Title: What we shouldn’t do in COPD

Biography

Biography: Geertjan Wesseling

Abstract

Chronic Obstructive Pulmonary Disease causes significant morbidity and mortality worldwide. Most patients can be treated in primary care. However, even in patients with relatively mild airflow obstruction referral to a specialist may lead to important findings, both related to the COPD and to comorbidities. Several classifications and gradings have been proposed throughout the years that help in categorizing patients, yet not all have direct consequences for the management, that typically includes lifestyle changes, of which smoking cessation and increased physical activity or even rehabilitation are paramount, and pharmacotherapy.

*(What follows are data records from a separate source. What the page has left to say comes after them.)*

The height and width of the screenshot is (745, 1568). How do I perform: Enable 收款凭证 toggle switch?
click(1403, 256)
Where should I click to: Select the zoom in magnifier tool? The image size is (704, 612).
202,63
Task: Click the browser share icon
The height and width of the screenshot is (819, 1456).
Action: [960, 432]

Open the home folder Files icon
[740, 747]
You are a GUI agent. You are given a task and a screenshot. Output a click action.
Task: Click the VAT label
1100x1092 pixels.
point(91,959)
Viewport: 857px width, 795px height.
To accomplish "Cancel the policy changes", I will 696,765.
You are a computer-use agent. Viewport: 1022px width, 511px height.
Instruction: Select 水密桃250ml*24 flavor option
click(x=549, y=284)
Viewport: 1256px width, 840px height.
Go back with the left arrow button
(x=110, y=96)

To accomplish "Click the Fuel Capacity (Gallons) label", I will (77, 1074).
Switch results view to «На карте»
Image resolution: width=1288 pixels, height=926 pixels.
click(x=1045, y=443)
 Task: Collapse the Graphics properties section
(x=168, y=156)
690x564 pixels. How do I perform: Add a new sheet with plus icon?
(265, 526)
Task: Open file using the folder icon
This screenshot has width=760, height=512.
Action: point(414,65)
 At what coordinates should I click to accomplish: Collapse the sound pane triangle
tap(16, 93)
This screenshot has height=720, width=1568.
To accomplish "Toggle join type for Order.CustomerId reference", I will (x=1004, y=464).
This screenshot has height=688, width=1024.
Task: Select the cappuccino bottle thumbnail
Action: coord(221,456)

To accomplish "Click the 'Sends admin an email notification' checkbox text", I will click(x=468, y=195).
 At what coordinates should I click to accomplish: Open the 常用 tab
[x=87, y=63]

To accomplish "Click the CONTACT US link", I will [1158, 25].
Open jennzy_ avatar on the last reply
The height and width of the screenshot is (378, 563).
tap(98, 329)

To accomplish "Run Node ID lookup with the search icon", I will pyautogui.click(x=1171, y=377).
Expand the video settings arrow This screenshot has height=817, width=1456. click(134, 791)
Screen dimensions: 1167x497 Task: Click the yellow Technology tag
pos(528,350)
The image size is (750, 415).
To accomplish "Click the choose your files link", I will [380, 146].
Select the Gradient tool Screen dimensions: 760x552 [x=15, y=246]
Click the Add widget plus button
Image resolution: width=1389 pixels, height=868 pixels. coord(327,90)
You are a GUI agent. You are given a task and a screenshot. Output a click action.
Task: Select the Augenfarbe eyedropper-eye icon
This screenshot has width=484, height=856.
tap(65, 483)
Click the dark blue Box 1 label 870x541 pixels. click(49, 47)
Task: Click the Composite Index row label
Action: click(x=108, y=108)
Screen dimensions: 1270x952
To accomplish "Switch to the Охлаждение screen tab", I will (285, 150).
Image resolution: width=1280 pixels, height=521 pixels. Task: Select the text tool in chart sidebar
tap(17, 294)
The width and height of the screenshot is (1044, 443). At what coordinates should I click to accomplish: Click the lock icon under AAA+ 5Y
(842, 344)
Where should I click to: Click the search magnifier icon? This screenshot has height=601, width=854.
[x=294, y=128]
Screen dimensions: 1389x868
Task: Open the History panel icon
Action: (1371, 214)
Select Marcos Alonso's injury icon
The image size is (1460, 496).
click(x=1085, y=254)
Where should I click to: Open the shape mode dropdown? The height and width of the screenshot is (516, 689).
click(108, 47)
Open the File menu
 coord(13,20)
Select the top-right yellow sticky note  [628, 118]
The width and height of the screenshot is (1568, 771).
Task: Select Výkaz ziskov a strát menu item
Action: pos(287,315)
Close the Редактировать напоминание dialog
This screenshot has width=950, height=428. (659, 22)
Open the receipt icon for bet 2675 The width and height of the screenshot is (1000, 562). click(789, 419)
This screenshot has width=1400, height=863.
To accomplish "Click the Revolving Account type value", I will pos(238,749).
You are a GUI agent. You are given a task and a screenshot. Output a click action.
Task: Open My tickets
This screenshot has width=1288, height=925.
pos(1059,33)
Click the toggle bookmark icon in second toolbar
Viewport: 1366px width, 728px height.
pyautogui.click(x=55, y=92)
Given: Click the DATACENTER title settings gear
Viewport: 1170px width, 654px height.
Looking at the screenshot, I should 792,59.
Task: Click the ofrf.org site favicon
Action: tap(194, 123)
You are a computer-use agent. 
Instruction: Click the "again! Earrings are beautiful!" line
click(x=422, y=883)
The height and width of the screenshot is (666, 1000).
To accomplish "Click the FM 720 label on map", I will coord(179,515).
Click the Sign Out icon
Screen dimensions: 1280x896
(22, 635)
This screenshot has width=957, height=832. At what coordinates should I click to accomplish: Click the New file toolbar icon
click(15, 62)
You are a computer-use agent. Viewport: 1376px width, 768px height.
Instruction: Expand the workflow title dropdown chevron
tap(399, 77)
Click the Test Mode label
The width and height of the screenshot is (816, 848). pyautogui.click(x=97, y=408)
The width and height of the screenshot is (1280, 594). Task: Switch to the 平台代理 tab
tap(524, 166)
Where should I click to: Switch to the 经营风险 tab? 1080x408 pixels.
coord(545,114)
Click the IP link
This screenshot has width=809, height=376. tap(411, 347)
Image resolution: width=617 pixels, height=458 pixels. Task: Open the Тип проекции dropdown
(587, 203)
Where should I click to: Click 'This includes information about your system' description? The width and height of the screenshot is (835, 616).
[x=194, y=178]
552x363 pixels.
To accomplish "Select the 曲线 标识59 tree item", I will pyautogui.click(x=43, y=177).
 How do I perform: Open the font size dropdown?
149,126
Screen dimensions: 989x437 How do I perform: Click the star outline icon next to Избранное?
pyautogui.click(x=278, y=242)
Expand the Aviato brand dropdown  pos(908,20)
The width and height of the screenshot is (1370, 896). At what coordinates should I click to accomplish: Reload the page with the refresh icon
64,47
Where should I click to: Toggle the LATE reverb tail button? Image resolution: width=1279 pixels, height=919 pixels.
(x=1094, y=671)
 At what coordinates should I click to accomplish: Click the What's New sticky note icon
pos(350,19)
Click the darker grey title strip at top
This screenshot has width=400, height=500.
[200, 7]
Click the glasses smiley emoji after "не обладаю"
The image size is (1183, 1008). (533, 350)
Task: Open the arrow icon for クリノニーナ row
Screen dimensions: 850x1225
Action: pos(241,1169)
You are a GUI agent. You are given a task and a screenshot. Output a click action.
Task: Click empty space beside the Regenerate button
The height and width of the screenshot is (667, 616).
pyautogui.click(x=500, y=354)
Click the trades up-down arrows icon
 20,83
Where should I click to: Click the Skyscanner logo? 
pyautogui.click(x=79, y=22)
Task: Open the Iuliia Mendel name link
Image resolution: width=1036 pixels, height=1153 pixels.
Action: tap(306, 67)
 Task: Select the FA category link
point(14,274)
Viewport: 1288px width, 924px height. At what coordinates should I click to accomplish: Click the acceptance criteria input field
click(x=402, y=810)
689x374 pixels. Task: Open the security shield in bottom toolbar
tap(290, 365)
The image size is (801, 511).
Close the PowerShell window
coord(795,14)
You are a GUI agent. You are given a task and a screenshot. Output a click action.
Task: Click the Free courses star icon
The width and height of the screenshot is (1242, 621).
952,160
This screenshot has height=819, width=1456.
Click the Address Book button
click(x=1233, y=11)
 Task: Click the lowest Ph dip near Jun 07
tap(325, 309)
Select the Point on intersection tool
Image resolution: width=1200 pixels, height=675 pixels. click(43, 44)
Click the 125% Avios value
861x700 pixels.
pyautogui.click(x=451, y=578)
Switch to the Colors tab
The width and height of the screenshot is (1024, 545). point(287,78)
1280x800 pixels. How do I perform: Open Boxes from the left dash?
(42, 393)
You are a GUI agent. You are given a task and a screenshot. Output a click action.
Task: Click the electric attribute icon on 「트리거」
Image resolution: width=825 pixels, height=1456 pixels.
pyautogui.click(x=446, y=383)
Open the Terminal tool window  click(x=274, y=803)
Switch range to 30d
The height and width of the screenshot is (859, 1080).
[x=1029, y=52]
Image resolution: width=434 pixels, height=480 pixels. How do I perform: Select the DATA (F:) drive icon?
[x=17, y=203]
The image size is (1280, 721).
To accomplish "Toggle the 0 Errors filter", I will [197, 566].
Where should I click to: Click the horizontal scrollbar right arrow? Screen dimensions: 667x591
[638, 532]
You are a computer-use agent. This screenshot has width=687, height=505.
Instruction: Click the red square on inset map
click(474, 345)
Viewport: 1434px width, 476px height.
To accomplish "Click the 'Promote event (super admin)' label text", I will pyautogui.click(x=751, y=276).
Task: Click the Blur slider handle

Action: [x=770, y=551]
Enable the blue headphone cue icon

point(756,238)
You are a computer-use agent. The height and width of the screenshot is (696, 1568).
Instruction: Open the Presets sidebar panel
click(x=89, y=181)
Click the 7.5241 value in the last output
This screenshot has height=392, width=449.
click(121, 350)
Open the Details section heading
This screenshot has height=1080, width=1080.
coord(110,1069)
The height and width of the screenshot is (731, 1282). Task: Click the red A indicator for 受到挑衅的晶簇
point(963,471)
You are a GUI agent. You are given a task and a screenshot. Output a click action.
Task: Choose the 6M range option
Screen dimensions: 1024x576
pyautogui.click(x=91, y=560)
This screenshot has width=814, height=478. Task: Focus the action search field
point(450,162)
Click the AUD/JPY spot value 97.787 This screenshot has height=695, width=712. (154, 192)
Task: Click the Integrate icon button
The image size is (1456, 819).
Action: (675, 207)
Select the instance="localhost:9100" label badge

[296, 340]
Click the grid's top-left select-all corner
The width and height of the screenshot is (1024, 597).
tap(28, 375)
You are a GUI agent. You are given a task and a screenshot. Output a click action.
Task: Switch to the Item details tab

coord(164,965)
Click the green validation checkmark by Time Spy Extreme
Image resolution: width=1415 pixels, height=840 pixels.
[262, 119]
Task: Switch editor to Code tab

Inhaled medication is aimed at improving expiratory flow, reducing hyperinflation and inflammation, to slow-down disease progression and improve quality of life and prognosis. Longacting bronchodilators have clinically significant effects and are widely used, also in mild-to-moderate disease. In recent years the Astma COPD Overlap Syndrome has been proposed, which is a misnomer and often an excuse to skip an adequate diagnostic process and prescribe triple-therapy in patients who would do well with only one or two different drugs. Unfortunately, the majority of COPD patients are on inhaled steroids, but effects are small, often not clinically relevant and side-effects such as an increased risk of pneumonia should warrant clinicians to be more prudent in prescribing those. Selfmanagement is considered an important component of management strategies, even if effects on various outcomes are limited. Repeated lung function measurements are often performed both in primary care and in the hospital.with limited if any effects on management. Taken together, appropriate COPD management is not only about what we should do but certainly also about what we shouldn’t.